(LISTED ENTRIES Opens)

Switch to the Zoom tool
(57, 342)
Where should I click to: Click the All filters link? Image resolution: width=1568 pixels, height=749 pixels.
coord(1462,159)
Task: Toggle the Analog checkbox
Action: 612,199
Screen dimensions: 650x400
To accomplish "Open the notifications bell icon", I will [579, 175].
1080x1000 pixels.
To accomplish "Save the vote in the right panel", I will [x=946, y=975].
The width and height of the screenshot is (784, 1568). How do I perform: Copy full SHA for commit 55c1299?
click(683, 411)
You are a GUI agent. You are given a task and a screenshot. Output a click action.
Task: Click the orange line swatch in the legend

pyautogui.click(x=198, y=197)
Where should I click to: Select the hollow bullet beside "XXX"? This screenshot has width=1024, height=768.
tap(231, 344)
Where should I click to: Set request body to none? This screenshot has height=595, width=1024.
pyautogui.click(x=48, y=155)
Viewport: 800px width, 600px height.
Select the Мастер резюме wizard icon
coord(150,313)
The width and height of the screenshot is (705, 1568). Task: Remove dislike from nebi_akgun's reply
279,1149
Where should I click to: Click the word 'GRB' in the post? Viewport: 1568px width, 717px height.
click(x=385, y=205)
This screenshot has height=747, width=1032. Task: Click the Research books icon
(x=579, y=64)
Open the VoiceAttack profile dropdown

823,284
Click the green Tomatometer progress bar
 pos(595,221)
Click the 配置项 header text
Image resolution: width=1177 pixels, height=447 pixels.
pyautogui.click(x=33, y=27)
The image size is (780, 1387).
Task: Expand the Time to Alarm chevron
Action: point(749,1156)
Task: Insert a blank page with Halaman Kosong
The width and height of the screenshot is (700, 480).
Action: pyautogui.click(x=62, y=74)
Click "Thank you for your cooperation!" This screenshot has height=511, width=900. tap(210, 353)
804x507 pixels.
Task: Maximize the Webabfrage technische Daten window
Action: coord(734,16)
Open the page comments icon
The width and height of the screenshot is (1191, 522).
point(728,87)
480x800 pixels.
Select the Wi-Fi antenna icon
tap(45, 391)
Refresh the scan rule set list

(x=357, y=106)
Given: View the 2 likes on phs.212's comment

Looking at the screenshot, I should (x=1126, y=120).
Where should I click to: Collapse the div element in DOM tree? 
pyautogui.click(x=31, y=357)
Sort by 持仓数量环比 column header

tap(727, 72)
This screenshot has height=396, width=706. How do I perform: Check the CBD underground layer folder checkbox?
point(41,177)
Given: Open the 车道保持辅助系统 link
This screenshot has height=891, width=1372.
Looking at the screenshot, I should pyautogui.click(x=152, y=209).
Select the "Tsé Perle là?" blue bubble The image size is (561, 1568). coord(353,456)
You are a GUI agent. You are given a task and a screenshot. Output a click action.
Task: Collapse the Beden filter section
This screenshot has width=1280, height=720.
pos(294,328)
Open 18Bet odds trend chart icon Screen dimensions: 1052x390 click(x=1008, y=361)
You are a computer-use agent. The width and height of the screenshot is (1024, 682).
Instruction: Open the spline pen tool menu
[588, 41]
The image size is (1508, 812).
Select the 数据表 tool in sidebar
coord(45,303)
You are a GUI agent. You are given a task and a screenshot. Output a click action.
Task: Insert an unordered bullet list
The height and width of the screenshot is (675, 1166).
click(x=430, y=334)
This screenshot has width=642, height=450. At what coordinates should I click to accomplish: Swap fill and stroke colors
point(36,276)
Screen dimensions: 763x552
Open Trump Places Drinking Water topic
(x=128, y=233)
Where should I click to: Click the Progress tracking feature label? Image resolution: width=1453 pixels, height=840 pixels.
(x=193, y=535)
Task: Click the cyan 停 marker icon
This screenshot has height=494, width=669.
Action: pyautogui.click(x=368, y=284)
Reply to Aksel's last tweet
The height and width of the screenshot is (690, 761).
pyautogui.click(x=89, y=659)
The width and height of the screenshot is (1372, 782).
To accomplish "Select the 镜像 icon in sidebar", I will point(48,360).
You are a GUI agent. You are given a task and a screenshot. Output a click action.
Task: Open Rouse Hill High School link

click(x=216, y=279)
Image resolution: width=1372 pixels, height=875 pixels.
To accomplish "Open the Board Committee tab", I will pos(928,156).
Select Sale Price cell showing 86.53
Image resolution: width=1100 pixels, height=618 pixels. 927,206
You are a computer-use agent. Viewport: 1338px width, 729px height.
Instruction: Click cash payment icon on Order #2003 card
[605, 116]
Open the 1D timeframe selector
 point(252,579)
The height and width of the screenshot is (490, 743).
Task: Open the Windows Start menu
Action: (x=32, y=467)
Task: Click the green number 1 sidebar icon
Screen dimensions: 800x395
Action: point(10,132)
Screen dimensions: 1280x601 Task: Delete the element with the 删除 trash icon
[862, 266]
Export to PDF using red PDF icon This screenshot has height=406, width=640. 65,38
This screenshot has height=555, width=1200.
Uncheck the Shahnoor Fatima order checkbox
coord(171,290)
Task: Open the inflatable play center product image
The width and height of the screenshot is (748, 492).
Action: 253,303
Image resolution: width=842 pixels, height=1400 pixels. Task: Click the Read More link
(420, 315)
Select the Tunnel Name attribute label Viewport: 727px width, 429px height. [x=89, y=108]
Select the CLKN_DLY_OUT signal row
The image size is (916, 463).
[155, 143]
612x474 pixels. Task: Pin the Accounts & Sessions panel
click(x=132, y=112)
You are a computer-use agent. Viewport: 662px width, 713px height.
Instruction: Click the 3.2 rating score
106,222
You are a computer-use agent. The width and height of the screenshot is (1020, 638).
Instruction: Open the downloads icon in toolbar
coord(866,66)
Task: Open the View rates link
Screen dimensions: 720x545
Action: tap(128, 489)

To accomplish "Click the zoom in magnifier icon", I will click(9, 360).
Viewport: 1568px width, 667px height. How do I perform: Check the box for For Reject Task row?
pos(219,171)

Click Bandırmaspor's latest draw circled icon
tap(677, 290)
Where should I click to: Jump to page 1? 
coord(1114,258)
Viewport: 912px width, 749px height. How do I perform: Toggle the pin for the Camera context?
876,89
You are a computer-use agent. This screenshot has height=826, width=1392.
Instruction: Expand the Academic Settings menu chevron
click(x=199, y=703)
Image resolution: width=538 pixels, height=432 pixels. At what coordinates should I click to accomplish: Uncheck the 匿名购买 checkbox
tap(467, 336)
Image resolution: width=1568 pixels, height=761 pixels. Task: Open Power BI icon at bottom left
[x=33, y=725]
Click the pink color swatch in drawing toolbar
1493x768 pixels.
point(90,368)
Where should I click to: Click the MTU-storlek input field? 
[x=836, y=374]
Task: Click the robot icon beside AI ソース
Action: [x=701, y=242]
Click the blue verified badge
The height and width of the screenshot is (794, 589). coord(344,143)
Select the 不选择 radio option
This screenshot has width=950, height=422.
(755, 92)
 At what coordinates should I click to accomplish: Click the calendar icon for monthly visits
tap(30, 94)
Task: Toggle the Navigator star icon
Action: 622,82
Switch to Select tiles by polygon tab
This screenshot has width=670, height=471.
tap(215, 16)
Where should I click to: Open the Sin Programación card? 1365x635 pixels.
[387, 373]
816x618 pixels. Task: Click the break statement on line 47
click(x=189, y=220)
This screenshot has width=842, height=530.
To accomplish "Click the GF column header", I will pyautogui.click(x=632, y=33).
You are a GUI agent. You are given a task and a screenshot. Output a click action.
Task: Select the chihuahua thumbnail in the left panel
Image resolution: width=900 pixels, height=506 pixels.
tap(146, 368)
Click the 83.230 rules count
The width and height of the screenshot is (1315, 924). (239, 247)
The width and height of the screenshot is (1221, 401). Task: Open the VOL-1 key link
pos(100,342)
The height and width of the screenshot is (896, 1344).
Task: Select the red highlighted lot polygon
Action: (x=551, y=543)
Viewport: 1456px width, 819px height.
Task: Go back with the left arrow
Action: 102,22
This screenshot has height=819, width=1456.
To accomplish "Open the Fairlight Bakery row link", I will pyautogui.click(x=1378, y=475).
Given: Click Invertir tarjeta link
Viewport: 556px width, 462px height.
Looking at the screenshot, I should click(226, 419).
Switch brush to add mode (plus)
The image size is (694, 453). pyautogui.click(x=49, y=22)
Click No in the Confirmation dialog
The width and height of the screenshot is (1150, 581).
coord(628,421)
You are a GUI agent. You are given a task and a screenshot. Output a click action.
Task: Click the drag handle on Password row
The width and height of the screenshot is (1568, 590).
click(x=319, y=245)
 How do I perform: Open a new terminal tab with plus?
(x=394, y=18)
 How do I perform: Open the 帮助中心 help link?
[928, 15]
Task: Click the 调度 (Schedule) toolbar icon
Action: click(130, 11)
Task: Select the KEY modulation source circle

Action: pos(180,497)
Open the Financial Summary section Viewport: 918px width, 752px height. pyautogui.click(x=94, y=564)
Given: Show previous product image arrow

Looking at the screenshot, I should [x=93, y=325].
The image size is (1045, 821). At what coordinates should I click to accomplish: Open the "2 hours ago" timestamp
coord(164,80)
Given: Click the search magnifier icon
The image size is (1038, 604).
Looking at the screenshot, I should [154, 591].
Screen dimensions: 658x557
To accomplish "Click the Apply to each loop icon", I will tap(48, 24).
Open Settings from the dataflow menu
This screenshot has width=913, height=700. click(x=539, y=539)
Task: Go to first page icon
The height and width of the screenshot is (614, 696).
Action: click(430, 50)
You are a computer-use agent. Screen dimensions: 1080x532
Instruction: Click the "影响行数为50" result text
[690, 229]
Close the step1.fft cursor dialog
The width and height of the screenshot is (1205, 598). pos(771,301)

(LISTED ENTRIES Closes)

THE PROBLEM => Your task is to write out the lines from the one with "Open the Financial" through the end of the records, exactly and with nothing added.

EXERCISE SOLUTION =>
Open the Financial Summary section Viewport: 918px width, 752px height. pyautogui.click(x=94, y=564)
Given: Show previous product image arrow

Looking at the screenshot, I should [x=93, y=325].
The image size is (1045, 821). At what coordinates should I click to accomplish: Open the "2 hours ago" timestamp
coord(164,80)
Given: Click the search magnifier icon
The image size is (1038, 604).
Looking at the screenshot, I should [154, 591].
Screen dimensions: 658x557
To accomplish "Click the Apply to each loop icon", I will tap(48, 24).
Open Settings from the dataflow menu
This screenshot has width=913, height=700. click(x=539, y=539)
Task: Go to first page icon
The height and width of the screenshot is (614, 696).
Action: click(430, 50)
You are a computer-use agent. Screen dimensions: 1080x532
Instruction: Click the "影响行数为50" result text
[690, 229]
Close the step1.fft cursor dialog
The width and height of the screenshot is (1205, 598). pos(771,301)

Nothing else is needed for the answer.